Wedding Etiquette Forum

Guest List Concerns

Hi all!

New to the boards-My partner and I are getting married in October and we are so so excited! There is kind of a lot of back story here, so bear with me:

My fiance and I started dating about 2 years ago, and caused a weird ripple through my group of friends, 2 in particular. One, we'll call her "M," has been dating a friend for a while (this relationship is how M became part of the group and she became close with everybody pretty quickly). M has been rude and hostile towards my fiance since before they even met (she told her girlfriend that I said something comparing my friend and fiance's teaching abilities when I never said that AT ALL)-she's also known as a pot stirrer within the group. When we told this group about our engagement, M said nothing (all she said was 'can i turn the music back on or...?') and when she left didnt say a thing to me or my fiance.

Another friend, A, has been distant since my fiance and I started dating. She and I have been close for many years, even driving across the country together to see Cher in DC. We have a lot in common, but she has always been one to keep a distance/avoid social interactions at any cost. This is all fine. However, she has also been rude and cold to my fiance since we started dating. I finally asked her about it and she told me she doesn't particularly like him because "he is just a lot." She couldn't explain this further. My fiance has tried to get her to come over for dinner on multiple occasions because she lives 5 minutes away (walking) and she always has a reason not to come. I know that I have put the effort in, but it's not reciprocated. She wasn't at the group gathering when we announced, so I tried on multiple occasions to find a time to hang out. We ultimately needed to cancel the plans we made because she was sick. My fiance and I were ready to put it on social media so I sent her a text to let her know that I wanted to tell her in person, but didn't want her to find out any other way but from me. Her response: "oh somebody already told me, and I wanted to tell you congrats in person, so congrats!" A few days later I let her know that it was bothering me that somebody told her and asked her who it was, and her response was "oh I dont feel comfortable telling you that. It would put me in an uncomfortable situation and put me in the middle of this." To me, she already put herself in the middle by letting me know that somebody spilled the beans. What's more, I'm bothered by the fact that she knew and didn't reach out-I know if I found out a good friend was engaged, I would have! Not once did she ask for more details about the proposal or the event itself.

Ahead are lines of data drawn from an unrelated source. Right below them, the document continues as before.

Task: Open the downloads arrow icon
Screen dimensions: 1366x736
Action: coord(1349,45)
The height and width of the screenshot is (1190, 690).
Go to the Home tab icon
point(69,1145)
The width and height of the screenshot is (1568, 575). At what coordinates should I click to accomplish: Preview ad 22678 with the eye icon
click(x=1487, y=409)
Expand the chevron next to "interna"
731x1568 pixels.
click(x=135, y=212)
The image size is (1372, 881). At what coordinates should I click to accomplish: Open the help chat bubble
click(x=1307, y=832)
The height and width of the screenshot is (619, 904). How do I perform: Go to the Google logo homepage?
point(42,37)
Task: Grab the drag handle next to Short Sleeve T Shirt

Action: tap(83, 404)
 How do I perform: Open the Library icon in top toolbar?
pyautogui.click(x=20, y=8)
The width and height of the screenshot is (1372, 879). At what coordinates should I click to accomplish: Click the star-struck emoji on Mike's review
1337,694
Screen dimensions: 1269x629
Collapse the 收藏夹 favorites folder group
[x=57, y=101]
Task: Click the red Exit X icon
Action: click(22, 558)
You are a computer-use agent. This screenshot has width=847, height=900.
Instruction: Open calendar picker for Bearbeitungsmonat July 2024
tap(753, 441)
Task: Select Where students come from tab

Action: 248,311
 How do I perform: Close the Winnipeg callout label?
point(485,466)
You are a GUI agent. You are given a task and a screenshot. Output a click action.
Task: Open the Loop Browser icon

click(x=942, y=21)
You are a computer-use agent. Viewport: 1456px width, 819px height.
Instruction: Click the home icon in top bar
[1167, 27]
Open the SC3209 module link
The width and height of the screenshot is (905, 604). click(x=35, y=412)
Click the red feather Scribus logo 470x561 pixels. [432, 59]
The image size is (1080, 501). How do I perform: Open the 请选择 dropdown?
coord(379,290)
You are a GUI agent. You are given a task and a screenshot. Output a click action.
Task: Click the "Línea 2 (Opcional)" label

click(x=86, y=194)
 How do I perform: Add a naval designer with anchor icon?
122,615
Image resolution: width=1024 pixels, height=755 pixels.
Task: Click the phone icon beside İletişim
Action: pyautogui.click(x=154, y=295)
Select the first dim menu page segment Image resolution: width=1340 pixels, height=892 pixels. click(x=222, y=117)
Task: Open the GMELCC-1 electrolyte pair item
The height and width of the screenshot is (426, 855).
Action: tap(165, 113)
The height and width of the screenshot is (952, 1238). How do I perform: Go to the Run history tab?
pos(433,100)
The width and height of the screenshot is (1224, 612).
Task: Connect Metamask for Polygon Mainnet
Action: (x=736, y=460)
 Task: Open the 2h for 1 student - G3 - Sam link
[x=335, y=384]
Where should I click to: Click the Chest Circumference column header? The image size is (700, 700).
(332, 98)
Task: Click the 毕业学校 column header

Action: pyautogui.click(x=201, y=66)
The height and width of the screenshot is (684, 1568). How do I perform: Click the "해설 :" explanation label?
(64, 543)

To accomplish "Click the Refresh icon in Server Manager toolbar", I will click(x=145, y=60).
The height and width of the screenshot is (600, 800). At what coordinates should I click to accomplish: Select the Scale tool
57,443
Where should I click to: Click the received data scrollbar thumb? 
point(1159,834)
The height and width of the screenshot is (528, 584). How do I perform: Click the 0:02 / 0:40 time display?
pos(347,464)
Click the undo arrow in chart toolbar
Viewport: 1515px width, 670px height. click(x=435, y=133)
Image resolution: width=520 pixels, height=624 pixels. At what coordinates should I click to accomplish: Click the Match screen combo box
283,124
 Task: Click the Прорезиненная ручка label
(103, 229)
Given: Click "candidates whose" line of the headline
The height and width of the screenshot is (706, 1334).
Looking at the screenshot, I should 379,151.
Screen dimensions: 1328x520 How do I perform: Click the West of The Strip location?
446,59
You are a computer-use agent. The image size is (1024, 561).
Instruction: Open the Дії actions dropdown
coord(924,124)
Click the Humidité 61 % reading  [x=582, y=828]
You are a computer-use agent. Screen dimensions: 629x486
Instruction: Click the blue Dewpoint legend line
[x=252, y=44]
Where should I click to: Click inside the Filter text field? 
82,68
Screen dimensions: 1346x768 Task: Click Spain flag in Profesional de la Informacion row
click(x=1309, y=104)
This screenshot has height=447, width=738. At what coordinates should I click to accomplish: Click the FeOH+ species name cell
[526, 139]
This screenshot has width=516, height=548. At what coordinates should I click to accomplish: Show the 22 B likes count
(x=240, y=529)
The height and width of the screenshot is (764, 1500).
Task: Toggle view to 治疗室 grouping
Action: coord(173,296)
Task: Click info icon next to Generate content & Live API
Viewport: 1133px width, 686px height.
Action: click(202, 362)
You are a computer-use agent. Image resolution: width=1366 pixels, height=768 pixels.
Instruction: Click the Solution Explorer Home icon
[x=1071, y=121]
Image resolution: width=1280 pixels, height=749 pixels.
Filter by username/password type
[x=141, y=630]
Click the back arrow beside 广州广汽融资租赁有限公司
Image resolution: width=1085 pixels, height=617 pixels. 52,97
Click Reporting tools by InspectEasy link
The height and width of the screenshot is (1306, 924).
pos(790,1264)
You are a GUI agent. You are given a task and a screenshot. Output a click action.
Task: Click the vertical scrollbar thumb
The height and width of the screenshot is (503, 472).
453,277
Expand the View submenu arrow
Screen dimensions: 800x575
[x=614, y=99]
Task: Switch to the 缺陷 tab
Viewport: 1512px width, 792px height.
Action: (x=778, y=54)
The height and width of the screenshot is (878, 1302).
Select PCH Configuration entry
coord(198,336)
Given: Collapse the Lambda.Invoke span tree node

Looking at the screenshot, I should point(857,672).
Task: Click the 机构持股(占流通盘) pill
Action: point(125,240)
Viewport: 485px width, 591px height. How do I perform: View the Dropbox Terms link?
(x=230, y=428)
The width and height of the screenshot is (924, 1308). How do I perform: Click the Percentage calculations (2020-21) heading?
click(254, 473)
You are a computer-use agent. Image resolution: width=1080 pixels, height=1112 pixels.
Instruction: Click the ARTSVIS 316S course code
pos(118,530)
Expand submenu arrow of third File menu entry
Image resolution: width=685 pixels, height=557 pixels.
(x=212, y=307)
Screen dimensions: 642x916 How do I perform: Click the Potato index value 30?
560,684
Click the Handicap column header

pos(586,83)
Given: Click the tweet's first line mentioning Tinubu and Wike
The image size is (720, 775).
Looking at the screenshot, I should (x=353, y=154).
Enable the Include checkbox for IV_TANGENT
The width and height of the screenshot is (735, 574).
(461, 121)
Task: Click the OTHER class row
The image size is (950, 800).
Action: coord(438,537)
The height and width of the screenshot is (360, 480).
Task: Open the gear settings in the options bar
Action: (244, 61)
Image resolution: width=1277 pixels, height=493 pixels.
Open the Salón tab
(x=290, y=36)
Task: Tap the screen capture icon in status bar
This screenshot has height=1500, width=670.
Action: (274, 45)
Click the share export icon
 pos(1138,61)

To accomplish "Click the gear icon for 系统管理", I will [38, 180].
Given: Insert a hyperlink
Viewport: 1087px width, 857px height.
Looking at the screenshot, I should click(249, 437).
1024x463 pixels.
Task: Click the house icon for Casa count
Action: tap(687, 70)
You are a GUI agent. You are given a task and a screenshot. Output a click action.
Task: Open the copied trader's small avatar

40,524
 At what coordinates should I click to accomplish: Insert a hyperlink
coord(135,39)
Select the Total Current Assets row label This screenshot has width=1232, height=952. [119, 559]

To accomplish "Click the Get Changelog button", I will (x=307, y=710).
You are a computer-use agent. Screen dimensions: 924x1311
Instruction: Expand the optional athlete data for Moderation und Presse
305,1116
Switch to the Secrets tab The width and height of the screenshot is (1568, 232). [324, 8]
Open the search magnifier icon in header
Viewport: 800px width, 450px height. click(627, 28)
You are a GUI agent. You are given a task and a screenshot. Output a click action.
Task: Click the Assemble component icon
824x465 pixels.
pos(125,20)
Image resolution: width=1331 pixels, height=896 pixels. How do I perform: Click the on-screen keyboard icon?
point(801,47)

Which leads me to my quandry-do I invite them? I'm feeling more inclined to invite A, as we were close for so long and I feel like I might regret not. M, on the other hand, I have no interest in having there. I don't want people there who aren't entirely happy for us and who wish they were any other place. On the other hand, I don't want her girlfriend to be in the middle or feel disrespected, because she and I are still relatively close.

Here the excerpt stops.